WHAT THE TASK REQUIRES - Please take the lines from the one holding "Open 个性化 personalization icon" through the one holding "is (546, 651)." in the data below and copy them exactly.

MATERIALS PROVIDED -
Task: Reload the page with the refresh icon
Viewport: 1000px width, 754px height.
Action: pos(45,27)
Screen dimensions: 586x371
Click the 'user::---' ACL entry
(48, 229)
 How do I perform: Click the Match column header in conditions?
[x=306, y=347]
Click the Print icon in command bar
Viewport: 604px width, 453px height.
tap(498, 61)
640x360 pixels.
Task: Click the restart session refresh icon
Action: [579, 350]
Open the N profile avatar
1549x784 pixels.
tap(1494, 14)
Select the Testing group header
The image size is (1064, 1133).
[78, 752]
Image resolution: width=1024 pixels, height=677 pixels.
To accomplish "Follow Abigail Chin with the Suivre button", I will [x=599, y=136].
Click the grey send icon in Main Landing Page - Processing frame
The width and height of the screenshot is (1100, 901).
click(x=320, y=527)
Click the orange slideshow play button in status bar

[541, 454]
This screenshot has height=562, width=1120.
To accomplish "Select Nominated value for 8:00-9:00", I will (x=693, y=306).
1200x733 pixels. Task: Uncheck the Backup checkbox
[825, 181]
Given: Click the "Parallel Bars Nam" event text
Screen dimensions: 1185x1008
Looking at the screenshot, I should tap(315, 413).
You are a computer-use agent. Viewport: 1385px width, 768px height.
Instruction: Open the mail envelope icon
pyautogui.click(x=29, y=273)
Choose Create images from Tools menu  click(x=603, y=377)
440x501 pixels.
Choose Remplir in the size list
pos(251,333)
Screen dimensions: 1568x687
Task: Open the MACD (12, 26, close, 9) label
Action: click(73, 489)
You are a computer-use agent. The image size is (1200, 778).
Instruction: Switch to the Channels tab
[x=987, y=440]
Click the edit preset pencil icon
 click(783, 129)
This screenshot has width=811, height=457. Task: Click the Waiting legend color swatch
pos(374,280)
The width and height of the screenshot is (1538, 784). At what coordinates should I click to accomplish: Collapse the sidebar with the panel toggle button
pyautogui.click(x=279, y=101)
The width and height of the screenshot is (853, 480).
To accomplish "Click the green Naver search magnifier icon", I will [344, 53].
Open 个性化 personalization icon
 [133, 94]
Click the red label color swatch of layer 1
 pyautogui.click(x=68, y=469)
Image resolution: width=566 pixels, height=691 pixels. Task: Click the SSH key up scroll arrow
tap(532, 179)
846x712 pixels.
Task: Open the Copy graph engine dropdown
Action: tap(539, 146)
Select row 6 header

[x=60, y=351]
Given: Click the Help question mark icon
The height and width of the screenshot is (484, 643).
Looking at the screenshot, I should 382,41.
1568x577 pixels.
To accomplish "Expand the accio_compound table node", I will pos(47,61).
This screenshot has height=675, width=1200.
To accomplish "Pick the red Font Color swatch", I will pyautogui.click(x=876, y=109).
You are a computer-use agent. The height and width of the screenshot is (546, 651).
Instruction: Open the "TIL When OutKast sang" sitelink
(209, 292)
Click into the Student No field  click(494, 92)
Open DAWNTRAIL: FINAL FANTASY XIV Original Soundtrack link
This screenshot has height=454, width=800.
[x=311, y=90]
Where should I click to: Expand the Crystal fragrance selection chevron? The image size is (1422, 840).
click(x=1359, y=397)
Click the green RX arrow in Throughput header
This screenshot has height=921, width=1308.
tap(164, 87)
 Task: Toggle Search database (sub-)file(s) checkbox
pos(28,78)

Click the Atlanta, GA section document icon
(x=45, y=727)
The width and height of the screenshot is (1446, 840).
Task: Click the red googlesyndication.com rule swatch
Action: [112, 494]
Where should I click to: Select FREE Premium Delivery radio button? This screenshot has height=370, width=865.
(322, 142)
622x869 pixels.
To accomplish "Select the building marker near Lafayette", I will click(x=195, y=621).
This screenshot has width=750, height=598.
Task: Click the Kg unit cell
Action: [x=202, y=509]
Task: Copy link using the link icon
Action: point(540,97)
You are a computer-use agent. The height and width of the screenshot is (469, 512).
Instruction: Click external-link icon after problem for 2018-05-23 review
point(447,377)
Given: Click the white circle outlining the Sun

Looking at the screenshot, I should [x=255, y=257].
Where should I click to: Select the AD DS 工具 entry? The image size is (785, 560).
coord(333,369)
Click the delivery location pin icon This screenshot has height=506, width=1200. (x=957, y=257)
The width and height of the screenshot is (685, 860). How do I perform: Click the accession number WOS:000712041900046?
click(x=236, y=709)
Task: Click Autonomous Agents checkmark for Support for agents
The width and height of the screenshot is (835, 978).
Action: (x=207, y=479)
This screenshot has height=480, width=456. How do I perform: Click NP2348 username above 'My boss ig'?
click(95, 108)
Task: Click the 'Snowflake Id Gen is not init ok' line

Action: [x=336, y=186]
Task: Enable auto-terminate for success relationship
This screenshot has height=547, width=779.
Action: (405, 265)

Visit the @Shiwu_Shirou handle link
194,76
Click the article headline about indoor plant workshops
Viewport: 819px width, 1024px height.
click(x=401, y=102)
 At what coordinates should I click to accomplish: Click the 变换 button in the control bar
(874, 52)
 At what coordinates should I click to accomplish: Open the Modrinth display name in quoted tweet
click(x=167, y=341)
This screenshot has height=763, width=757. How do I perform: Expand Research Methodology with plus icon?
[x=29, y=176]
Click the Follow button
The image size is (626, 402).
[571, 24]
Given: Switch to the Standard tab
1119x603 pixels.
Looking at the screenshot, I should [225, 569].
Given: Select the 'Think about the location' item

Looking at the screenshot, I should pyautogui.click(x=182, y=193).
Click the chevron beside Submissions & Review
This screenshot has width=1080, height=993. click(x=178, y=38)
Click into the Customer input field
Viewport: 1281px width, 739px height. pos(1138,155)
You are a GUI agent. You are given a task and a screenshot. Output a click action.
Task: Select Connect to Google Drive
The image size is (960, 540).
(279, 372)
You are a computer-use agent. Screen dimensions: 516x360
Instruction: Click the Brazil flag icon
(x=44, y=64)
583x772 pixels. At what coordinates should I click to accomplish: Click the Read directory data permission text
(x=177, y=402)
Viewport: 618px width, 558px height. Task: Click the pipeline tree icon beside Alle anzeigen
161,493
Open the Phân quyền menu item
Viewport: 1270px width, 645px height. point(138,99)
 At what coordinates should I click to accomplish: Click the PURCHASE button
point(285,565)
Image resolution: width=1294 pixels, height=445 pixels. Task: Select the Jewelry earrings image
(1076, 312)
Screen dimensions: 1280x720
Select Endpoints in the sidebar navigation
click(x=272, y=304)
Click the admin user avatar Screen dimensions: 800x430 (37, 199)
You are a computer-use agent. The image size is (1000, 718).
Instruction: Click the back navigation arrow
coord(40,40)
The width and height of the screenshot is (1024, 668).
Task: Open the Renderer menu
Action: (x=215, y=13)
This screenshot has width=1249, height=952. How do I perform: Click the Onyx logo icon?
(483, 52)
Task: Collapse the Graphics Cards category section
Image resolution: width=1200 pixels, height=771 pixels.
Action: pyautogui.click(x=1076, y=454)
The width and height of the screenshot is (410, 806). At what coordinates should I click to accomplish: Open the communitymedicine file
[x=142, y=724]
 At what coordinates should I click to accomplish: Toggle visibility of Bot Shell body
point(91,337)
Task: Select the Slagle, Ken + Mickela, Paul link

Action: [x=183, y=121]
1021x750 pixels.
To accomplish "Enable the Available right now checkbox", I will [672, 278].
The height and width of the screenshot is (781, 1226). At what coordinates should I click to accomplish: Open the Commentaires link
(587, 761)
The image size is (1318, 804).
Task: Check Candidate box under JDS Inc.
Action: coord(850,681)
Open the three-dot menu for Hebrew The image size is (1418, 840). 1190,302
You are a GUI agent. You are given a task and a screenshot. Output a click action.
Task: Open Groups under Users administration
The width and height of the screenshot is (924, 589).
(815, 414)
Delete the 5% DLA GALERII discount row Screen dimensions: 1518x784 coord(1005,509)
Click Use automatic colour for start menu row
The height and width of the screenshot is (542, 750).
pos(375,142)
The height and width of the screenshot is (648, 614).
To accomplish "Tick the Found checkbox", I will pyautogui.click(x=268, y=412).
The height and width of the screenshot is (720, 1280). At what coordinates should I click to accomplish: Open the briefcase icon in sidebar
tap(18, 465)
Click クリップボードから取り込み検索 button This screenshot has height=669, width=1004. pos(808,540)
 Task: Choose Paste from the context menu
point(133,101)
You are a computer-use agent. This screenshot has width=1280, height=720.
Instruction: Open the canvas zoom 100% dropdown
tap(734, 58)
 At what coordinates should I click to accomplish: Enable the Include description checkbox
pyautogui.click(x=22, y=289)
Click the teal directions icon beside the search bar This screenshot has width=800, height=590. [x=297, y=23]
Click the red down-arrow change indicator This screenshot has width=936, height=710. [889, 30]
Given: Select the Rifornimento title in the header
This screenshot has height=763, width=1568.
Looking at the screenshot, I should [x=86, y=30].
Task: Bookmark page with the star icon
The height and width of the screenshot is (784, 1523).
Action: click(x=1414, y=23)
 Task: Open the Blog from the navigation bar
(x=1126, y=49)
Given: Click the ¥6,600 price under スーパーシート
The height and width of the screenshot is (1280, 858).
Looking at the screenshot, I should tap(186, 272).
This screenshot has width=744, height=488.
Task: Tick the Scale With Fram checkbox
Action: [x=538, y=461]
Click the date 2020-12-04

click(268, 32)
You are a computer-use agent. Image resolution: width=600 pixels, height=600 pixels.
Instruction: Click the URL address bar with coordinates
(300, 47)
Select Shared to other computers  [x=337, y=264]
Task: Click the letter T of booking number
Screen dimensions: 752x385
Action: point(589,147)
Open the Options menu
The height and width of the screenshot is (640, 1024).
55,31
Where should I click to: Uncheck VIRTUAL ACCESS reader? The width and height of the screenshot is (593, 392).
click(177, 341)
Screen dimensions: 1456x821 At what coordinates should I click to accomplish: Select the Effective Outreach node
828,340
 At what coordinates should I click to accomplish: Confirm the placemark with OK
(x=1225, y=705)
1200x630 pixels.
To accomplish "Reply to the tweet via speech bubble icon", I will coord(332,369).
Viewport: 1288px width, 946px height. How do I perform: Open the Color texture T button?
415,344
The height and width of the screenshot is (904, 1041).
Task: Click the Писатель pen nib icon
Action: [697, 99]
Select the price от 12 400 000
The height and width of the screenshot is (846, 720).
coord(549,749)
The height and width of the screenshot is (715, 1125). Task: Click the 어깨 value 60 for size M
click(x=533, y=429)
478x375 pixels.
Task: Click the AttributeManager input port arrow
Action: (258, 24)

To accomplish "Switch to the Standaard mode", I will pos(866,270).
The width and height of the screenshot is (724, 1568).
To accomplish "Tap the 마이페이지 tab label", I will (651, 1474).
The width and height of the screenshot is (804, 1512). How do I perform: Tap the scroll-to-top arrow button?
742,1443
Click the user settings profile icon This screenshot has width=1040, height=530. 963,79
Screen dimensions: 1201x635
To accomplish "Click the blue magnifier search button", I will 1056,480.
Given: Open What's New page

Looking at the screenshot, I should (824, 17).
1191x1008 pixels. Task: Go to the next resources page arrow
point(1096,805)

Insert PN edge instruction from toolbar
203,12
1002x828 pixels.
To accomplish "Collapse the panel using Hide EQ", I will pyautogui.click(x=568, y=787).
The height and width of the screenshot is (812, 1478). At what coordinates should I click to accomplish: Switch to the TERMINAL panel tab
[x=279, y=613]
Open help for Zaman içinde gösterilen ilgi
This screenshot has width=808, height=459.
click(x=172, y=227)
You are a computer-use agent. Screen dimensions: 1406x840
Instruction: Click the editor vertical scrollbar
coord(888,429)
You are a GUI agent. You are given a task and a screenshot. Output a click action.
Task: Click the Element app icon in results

TASK OUTPUT -
Open 个性化 personalization icon
 [133, 94]
Click the red label color swatch of layer 1
 pyautogui.click(x=68, y=469)
Image resolution: width=566 pixels, height=691 pixels. Task: Click the SSH key up scroll arrow
tap(532, 179)
846x712 pixels.
Task: Open the Copy graph engine dropdown
Action: tap(539, 146)
Select row 6 header

[x=60, y=351]
Given: Click the Help question mark icon
The height and width of the screenshot is (484, 643).
Looking at the screenshot, I should 382,41.
1568x577 pixels.
To accomplish "Expand the accio_compound table node", I will pos(47,61).
This screenshot has height=675, width=1200.
To accomplish "Pick the red Font Color swatch", I will pyautogui.click(x=876, y=109).
You are a computer-use agent. The height and width of the screenshot is (546, 651).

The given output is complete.